= Text provided =
Should I Pay off My Mortgage?

mortgages
May 4, 2020

When you have spare money that you don't need for the remaining term on your mortgage, paying off the mortgage can seem like an attractive choice. Owning your home outright can feel very good and bring you the peace of mind that comes with being debt-free. However, the satisfaction of paying down debt has to be weighed against the drawbacks of parting with your money. With today's interest rates at a record low, you might be better off refinancing your mortgage and investing your cash instead.

How can you repay your mortgage early?

You can pay off your mortgage faster either by making a lump sum payoff, or by paying extra in your mortgage payments. Check with your bank on the conditions and restrictions for paying off the mortgage early and making extra payments.

One way to repay the mortgage early is by simply pay off the outstanding amount and any penalty imposed by the bank. This eliminates the debt amd saves interest cost, but leaves you with less cash that you could use for other opportunities. Another way is to pay an extra amount in addition to your normal monthly payment. This amount pays off a part of the debt. Over time, these extra mortgage payments can result in earlier payoff of the loan. This saves you interest cost, because for the remaining months you will be charged interest for a reduced outstanding balance.

How do you work out how much money you will save by paying off the mortgage?

You can use our mortgage savings calculator to find out the savings from paying off the loan or from paying extra on some months in the year.

How do extra mortgage payments reduce your interest cost?

When you make an extra payment, you avoid the interest cost of the extra payment amount for the remaining term of your mortgage. In addition, more of the monthly payment in subsequent months gets allocated to the repaying the loan, which can cause an earlier payoff.

Suppose you have a mortgage with 3% interest and 10 years left in the term, and your outstanding balance is $100,000. Let's compare paying off $1,000 now, with sticking to the normal payments plan. Our extra payments savings calculator, makes this comparison easy by showing you the differences in payments each month, along with the resulting savings and new payoff date.

Scenario:

  • $100,000 outstanding balance
  • 3% interest
  • 10 years to go

Without extra payments:

  • Loan paid off after 120 months
  • $15,872.91 in interest payments

With $1,000 extra payment now:

  • Loan paid off on 119 months
  • $15,527.81 in interest payments
  • Savings of $345.05

Paying $1000 to save $345.05. Isn't this interesting?

= Tasks =
- a) Using the mortgage article, decide whether each statement agrees with it: (i) the article describes current interest rates as being at a record low; (ii) in the scenario without extra payments, the loan is paid off after 119 months; (iii) after an extra payment, more of each later monthly payment goes toward repaying the loan. Answer yes or no for each, quoting the words that decide it.
- b) Reproduce the part of the mortgage article between "When you make" and "new payoff date.", inclusive.

= Listed records =
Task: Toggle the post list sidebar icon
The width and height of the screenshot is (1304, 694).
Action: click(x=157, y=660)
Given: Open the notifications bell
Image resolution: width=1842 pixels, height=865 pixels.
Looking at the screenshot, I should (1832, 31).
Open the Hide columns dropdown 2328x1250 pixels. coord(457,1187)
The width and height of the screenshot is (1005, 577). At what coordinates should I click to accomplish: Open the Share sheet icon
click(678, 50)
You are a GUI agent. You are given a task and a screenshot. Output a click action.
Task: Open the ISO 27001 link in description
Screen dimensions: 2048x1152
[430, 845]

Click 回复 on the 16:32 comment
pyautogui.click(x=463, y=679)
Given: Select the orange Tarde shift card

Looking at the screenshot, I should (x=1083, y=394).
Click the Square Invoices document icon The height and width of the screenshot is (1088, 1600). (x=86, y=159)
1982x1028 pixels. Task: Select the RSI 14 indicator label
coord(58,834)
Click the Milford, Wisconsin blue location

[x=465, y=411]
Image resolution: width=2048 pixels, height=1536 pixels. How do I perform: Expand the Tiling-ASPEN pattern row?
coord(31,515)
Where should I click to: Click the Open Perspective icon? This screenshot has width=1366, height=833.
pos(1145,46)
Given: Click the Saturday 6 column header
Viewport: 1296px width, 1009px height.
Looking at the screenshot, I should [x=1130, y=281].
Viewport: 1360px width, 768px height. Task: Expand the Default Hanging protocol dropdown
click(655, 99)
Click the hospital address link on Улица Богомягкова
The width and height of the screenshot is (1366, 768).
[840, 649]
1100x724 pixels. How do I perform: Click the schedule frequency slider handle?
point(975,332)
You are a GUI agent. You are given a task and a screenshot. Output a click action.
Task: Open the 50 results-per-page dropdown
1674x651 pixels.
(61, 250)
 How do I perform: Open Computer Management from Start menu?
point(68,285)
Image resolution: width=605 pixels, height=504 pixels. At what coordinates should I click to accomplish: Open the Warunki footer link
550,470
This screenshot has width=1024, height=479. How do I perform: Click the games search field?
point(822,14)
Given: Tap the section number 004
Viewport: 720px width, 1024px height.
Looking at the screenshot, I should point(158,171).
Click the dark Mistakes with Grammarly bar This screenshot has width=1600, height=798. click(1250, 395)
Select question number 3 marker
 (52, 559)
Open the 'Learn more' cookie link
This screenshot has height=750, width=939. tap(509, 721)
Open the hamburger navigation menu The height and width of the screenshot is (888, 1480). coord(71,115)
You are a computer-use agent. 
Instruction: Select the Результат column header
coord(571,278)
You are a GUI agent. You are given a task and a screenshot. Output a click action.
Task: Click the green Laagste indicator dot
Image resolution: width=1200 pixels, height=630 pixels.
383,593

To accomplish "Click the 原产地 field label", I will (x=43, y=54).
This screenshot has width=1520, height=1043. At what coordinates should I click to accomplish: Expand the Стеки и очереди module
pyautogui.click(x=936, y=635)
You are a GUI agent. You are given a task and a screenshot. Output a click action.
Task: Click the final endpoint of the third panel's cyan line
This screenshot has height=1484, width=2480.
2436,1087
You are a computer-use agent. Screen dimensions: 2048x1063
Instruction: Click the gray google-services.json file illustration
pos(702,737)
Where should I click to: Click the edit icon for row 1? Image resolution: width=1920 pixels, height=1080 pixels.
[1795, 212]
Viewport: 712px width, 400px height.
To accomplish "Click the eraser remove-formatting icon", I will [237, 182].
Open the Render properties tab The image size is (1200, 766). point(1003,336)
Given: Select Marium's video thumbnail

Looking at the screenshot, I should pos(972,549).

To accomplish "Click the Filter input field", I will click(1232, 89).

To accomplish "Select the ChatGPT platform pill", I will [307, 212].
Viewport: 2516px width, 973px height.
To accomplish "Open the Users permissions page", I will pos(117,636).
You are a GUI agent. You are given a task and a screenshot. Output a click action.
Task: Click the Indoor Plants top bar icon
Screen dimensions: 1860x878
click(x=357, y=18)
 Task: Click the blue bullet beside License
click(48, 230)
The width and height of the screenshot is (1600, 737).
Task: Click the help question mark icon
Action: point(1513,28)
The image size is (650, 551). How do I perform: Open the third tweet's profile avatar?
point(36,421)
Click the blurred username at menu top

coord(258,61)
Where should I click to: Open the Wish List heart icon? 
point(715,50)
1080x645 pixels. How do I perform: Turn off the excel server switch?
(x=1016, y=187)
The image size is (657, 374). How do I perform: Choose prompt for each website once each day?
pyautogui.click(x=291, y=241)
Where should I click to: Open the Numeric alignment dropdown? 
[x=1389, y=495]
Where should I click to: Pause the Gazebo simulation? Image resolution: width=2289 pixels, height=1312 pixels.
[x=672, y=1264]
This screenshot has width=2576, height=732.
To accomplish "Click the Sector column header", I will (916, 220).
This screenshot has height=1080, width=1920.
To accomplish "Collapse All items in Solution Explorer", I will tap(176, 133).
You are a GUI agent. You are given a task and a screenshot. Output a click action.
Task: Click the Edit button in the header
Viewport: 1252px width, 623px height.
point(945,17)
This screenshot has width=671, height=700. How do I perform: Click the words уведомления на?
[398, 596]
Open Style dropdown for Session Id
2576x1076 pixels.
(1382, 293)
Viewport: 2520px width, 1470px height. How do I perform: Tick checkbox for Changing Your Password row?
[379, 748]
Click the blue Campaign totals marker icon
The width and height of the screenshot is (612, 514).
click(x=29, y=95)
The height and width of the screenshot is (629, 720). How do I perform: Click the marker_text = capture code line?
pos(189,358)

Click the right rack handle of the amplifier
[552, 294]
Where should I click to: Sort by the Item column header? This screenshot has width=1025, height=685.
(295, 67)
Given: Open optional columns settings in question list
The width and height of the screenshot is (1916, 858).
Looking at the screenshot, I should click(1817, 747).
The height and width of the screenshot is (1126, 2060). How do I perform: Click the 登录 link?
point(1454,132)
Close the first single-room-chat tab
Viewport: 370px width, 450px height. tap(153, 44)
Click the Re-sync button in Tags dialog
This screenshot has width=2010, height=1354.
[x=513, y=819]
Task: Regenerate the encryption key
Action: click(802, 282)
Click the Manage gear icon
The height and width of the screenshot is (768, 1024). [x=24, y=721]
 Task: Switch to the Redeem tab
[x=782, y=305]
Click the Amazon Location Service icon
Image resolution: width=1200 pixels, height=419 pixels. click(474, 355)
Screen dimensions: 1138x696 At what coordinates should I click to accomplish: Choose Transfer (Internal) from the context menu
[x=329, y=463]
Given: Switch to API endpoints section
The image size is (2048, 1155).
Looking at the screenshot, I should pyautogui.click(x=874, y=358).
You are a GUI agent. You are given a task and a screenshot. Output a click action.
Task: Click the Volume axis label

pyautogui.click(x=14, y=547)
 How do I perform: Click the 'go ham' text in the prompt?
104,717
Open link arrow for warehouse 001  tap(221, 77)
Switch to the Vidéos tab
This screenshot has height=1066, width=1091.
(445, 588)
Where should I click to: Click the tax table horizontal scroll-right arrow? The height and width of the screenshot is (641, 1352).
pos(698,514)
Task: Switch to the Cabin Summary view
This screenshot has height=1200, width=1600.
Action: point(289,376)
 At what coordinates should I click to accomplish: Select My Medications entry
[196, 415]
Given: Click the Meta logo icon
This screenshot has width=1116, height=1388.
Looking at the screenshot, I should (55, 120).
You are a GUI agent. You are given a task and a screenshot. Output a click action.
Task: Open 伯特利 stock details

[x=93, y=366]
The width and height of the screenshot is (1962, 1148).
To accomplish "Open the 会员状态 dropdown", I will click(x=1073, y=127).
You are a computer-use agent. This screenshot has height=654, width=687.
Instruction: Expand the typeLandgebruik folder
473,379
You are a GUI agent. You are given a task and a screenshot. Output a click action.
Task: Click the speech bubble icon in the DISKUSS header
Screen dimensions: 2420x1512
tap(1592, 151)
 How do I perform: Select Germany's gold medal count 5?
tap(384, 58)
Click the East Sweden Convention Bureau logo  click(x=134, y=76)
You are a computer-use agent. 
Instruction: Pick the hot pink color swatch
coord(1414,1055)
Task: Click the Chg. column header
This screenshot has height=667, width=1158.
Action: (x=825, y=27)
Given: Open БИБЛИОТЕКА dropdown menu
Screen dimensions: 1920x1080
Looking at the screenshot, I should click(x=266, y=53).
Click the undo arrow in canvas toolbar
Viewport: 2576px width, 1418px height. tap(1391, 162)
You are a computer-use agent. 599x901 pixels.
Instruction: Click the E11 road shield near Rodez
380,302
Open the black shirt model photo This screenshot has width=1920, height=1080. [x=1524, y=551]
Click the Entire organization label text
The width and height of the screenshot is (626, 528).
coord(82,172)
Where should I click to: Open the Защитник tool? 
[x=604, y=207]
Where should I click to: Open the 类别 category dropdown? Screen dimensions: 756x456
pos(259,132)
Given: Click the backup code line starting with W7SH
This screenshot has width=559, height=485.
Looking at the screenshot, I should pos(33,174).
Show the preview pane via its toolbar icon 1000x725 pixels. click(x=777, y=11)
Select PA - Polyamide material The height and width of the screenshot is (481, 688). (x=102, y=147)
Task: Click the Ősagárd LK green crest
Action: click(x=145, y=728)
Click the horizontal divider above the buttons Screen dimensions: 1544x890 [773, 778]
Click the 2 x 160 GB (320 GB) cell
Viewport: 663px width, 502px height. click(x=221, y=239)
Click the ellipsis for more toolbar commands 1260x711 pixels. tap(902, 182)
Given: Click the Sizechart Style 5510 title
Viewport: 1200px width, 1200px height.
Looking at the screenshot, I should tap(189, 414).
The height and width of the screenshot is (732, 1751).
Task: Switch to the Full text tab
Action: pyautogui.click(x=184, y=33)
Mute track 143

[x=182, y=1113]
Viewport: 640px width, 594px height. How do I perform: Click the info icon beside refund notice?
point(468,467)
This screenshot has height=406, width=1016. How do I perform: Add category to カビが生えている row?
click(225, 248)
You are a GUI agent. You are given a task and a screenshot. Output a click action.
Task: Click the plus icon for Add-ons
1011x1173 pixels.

= Answers to each task =
- a)
(i) Yes: "With today's interest rates at a record low"
(ii) No: "Loan paid off after 120 months"
(iii) Yes: "more of the monthly payment in subsequent months gets allocated to the repaying the loan"

- b)
When you make an extra payment, you avoid the interest cost of the extra payment amount for the remaining term of your mortgage. In addition, more of the monthly payment in subsequent months gets allocated to the repaying the loan, which can cause an earlier payoff.

Suppose you have a mortgage with 3% interest and 10 years left in the term, and your outstanding balance is $100,000. Let's compare paying off $1,000 now, with sticking to the normal payments plan. Our extra payments savings calculator, makes this comparison easy by showing you the differences in payments each month, along with the resulting savings and new payoff date.